Lovelysummerdays · 10/10/2024 08:00

I have four last two were twins so planned 3 and yeah bigger car , bigger house. A massive of extra curricular stuff to get through. It’s a lot tbh and I constantly seem to have masses of clean laundry hanging around.

Moonshiners · 10/10/2024 08:02

LoveTheRainAndSun · 10/10/2024 02:10

Yes, there were never hurricanes in the centuries before. 🤔

Don't be silly.

Kendodd · 10/10/2024 08:03

I think if you have a stay at home parent and lots of money, it would be OK.

LoveTheRainAndSun · 10/10/2024 08:05

RampantIvy · 10/10/2024 07:57

@LoveTheRainAndSun DD is out the other side now, but the awful bullying affected her self confidence dreadfully. She is 24 now and after graduating and working for two years is about to start a masters. You wouldn't recognise the self confident young woman she has become compared to the shy and anxious teenager of 10 years ago. However, it took a very long time for this to happen.

I'm glad your DD is doing well now. I'm sure you think she was worth it, even if it was hard at the time.

RampantIvy · 10/10/2024 08:10

LoveTheRainAndSun · 10/10/2024 08:05

I'm glad your DD is doing well now. I'm sure you think she was worth it, even if it was hard at the time.

Yes, she was worth it. I was thinking that having more than one go through teenage years would be hard though. Although not all DC go through what DD did.

I like a quiet, peaceful life. I view the chaos and drudgery of a large family with horror though.

Vettrianofan · 10/10/2024 08:20

Difficultworkdecision · 09/10/2024 21:30

Honestly it’s 1 too many for me. Life with 3 was busy but manageable, with 4 I’m dropping plates left right and centre. I don’t feel like a good mum anymore. Maybe it will get easier when they are a bit older but then there will be more clubs, more driving then round, more play dates, need more space and emotional input.

"Maybe it will get easier when they are a bit older"

🤣🤣 thanks for making me laugh this morning.

safetyfreak · 10/10/2024 08:36

YoucancallmeBettyDraper · 09/10/2024 22:30

Unfortunately I don’t know anyone as an adult who is from a big family who doesn’t feel it harmed them in some way (they would never say this to their parents and would say if asked they had a blast). The biggest factors being lack of attention, or having to do childcare when they should have been having a childhood.
I am sure these happy big families are out there, but I think you have to be an incredibly engaged, unusually emotionally intelligent parent to make it work.

I am one of four and although my parents met our basic needs, we all felt emotionally neglected to some degree.

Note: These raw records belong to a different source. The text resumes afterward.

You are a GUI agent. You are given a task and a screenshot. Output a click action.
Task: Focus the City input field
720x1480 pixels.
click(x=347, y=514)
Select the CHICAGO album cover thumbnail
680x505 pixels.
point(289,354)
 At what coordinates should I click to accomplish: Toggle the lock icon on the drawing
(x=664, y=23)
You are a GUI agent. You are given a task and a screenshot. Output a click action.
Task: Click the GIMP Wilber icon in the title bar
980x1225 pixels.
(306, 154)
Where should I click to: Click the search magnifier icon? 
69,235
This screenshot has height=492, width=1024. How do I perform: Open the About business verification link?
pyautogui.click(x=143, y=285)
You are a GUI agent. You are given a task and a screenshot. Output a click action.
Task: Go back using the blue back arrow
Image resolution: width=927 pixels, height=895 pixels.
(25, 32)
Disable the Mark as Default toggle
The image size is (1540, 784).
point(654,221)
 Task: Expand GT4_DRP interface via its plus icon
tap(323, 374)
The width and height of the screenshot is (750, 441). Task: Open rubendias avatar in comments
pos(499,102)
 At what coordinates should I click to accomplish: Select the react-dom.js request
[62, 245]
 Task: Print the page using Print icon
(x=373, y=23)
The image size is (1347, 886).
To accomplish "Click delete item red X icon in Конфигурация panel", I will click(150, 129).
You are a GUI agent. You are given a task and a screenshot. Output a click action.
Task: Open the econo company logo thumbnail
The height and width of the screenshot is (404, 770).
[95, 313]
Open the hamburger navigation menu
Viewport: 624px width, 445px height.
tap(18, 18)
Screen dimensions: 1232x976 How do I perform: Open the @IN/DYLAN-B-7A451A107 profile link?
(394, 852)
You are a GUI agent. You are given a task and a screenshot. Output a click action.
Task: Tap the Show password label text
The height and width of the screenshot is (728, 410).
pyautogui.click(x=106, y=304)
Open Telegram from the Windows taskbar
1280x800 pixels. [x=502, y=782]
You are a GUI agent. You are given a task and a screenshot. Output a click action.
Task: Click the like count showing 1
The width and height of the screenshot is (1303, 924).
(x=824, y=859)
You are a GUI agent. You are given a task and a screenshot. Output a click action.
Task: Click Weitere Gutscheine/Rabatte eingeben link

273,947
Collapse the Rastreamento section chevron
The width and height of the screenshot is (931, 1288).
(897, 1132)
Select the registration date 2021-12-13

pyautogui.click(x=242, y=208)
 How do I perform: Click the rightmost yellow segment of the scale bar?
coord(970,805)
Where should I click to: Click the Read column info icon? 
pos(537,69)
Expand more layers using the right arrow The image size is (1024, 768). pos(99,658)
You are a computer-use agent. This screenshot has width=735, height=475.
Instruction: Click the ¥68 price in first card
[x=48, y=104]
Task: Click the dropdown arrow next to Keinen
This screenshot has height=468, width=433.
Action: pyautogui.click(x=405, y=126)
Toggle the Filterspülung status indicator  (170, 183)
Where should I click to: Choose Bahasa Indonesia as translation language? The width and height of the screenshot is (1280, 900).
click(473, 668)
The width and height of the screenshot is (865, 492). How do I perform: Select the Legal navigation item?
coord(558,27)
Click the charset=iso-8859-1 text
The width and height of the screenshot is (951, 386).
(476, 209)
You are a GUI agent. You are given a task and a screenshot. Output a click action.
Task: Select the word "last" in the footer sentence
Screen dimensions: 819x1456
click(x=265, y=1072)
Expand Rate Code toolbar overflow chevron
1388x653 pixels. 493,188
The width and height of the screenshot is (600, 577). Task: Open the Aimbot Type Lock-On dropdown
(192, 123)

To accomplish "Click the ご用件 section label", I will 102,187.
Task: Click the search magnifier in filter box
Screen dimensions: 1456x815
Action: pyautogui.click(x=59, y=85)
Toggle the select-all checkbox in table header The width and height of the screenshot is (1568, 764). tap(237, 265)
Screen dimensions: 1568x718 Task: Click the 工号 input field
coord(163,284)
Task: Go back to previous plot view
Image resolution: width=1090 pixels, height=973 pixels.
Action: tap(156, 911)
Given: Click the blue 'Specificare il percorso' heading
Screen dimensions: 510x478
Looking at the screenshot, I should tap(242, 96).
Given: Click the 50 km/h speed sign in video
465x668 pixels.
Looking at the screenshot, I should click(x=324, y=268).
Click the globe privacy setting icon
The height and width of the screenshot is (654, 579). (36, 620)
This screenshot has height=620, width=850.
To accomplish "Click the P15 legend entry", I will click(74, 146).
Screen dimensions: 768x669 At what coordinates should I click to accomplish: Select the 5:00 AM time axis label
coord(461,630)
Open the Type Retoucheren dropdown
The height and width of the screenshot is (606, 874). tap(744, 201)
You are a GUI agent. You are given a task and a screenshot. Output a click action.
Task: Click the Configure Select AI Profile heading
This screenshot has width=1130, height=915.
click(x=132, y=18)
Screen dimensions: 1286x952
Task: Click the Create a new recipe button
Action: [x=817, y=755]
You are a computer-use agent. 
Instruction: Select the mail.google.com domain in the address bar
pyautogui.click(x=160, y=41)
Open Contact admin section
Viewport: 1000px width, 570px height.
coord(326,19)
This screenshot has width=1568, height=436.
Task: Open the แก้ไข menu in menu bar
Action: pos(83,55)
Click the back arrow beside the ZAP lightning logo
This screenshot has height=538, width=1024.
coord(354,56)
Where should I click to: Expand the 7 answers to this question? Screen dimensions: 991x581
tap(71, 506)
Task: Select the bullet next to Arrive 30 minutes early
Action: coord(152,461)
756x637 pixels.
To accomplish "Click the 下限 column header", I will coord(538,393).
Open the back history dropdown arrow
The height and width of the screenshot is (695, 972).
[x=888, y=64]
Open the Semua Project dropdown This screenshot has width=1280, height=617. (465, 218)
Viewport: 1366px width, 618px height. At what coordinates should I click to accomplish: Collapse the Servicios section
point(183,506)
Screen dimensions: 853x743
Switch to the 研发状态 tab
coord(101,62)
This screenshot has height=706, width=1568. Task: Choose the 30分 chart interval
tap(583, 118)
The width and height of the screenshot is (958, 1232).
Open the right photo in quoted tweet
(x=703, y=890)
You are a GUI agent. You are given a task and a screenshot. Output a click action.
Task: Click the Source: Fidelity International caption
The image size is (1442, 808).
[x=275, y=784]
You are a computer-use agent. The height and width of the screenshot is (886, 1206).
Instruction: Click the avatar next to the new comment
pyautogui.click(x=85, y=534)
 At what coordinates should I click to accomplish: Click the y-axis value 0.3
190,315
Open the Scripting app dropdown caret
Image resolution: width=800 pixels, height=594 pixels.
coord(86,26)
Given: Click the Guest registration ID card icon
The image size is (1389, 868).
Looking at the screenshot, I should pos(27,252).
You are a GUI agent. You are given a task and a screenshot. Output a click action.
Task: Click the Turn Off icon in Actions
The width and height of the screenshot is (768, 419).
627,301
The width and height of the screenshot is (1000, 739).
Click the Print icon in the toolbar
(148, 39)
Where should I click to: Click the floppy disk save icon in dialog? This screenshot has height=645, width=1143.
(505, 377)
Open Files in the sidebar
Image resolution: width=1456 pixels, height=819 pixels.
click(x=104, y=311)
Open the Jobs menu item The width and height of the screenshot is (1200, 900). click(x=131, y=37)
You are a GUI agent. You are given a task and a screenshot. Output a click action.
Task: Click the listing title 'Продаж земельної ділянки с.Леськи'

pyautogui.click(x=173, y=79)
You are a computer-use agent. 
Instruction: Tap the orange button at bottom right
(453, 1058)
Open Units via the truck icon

My mum enjoyed having babies/young children but struggled to have the energy to meet our needs when we became older and required more emotional support.

I really struggled at school and I was on my own as I didn't want to bother my parents. They also did not have the energy to encourage me to open up. It has impacted my relationship with my parents as an adult.

My parents now have grandchildren, and I know they are struggling keeping in contact with us all with visits etc. I am sure there is some regret there from them.

I do love my parents and siblings but, if my parents had stopped at 3…I feel we all would had more attention. Intrestingly, none of my siblings want more than 3 kids.